И затрепетало все птичье легкое тельце, поднялись перья, и забились крылышки, – защебетала птичка, поворачивая головку вправо и влево.

Мальчик раскрыл руку. Полетела птичка. И слышен был в яркой синеве воздушной её радостный щебет. Все дальше. Все тише. Все выше знойное солнце. Все душнее неподвижный воздух.

III

Сережа проснулся, весь облитый липким потом.

Мучительная боль в груди, и дышать тяжело, – но где же ты, милая птичка? Та, которую я создал? Вот, она за окном щебечет, трепещет крылышками, и улетает.

Моя птичка!

А кто же я?

Приподнялся Сережа, и опять упал на подушку. Бредит, шепчет:

– А кто же я?

Мать наклонилась над ним. – не видит её Сережа. Не видит стен своей комнаты, – опять отошло обставшее его сегодня.

IV

Он на горе один.

Широкие простерлись перед ним просторы, осиянные знойным полуднем. Изношенная бедна его одежда, усталые ноги его покрыты дорожною пылью, и серая в короткой, золотистой бороде его пыль.

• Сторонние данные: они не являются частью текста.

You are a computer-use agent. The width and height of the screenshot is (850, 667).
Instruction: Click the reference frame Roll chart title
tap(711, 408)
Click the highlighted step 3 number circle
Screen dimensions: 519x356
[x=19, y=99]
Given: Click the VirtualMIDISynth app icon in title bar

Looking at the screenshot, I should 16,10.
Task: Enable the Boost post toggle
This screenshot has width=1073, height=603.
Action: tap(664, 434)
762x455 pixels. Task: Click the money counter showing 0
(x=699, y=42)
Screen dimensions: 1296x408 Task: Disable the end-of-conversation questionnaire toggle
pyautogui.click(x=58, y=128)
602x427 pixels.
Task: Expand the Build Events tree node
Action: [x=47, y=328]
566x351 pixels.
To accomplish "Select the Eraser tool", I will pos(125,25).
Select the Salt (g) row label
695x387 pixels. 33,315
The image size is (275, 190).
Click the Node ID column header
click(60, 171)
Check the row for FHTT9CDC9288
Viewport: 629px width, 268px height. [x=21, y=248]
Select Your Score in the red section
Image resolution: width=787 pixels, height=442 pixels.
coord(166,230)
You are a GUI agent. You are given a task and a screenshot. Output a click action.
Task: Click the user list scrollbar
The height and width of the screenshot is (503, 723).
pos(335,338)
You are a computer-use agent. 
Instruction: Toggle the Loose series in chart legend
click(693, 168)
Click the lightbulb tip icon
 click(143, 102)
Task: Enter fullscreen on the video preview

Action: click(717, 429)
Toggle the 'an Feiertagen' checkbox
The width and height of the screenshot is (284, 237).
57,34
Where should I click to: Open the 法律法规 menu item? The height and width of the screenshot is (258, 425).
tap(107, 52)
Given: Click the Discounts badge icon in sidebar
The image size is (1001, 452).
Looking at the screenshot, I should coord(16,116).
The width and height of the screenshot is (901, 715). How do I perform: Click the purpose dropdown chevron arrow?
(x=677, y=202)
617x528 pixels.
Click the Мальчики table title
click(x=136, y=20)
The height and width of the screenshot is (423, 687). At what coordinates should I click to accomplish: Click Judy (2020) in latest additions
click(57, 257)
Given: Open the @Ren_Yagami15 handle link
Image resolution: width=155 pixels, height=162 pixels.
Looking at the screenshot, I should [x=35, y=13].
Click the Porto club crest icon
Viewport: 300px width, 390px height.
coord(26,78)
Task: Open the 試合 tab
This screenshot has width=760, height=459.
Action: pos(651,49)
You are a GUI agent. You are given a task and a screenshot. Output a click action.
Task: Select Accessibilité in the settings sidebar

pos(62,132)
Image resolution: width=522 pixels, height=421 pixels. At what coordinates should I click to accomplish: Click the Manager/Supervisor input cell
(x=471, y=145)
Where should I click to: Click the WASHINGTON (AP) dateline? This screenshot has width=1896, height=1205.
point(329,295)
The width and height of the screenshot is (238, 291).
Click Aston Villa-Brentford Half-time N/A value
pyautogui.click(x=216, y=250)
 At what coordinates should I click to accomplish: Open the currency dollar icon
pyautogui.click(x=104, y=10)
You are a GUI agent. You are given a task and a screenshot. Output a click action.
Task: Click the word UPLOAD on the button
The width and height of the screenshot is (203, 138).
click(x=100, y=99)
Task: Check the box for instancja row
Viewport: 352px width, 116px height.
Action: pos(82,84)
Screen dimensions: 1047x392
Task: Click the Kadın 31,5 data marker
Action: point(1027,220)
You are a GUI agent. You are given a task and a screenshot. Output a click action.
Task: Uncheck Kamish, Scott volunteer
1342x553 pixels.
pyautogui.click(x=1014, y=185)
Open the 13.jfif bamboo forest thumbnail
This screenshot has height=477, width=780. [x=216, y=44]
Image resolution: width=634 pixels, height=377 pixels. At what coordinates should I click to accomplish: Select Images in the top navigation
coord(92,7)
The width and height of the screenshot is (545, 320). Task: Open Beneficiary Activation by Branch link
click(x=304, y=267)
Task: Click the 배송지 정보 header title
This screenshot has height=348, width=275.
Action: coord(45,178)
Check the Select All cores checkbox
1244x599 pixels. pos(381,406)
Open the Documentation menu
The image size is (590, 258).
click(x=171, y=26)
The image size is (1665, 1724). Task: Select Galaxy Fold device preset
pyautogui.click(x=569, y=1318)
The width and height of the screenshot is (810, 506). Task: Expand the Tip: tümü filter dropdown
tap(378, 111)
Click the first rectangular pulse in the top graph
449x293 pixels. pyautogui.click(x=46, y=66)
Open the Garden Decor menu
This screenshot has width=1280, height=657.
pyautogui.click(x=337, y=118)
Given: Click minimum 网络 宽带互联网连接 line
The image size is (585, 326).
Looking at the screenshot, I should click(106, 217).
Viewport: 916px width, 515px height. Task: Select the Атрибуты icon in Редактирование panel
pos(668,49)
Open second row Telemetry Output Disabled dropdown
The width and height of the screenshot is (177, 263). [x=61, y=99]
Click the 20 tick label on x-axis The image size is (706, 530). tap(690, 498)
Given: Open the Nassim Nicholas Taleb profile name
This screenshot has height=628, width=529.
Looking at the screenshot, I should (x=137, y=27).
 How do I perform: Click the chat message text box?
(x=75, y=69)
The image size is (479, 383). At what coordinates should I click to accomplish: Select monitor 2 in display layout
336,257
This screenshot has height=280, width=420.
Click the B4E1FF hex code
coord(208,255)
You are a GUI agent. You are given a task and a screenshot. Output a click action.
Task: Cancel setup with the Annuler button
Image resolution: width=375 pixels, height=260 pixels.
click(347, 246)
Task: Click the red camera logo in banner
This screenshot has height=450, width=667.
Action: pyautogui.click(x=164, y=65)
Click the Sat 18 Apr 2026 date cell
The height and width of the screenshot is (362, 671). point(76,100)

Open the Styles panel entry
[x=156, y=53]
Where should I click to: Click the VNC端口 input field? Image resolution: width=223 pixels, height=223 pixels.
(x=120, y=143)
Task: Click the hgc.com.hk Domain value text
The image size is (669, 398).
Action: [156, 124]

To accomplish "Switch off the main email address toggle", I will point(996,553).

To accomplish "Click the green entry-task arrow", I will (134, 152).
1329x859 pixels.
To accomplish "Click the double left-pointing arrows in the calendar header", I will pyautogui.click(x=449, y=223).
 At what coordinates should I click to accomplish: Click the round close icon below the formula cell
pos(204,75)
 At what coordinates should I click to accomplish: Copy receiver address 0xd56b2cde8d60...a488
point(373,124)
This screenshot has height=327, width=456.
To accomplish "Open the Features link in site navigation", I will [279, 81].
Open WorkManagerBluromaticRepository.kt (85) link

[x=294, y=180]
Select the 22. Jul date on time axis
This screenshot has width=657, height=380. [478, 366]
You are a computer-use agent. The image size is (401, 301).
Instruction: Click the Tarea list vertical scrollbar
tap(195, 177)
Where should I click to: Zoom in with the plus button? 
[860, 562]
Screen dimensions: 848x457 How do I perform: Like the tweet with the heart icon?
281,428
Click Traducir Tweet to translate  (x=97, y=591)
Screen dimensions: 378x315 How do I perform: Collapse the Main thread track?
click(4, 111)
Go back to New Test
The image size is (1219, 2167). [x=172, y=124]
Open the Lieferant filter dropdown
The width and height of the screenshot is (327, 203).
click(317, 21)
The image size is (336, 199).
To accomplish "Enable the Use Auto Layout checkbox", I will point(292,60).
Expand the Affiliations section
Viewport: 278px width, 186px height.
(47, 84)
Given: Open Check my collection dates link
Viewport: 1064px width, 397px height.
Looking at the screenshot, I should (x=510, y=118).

Спутники его остались далеко внизу, в тени олив, и спят, усталые.

А вокруг него все ярче свет, и все торжественнее сияние широких небес. Прозрачно рея в воздухе, и небесную прохладу неся в широко взвеваемых складках своих одежд, два светозарные мужа предстали и беседуют с ним.

И спрашивает он:

– А кто же я?

– Не бойся, – говорят ему светозарные мужи, – ты в третий день воскреснешь.

И уже пламенно белы его одежды, и уже огненный нимб над его головою, и огнем вся в теле пламенеет его кровь, и несказанный восторг исторгает из его груди громкий вопль.

V

Очнулся. Сбежались на его крик, испуганные стоят у его постели.

Тонкая струйка крови течет из его рта, выливаясь из левого края побледневших губ. Лицо его мертвенно-бело, глаза испуганно смотрят выше милых своих, собравшихся у его смертного ложа, – широкие глаза, неподвижный ужас.

Черная, безглазая, только страшными, белыми сверкая зубами, подходит к нему неумолимая, вея вечным холодом и вечною тьмою. Она громадная, она весь выпила Сережин воздух, и, как черная туча, колыша тяжелые складки своих одежд, стремится она прямо на Сережу.

Но слышен голос светозарного мужа, подобный грому:

– В третий день воскреснешь.

И за черною мантиею мертвой гостьи загораются золотые молнии воскресного дня, радуя Сережины очи. Сережино бледное лицо озаряется радостью золотых молний, и в глазах его тихий восторг. Он шепчет, задыхаясь:

– В третий день воскресну.

И умирает…

VI

В третий день его хоронили.

Иван Иванович воскрес
I

Иван Иванович Завидонский, чиновник очень усердный, служил постоянно в столице, где родился и вырос.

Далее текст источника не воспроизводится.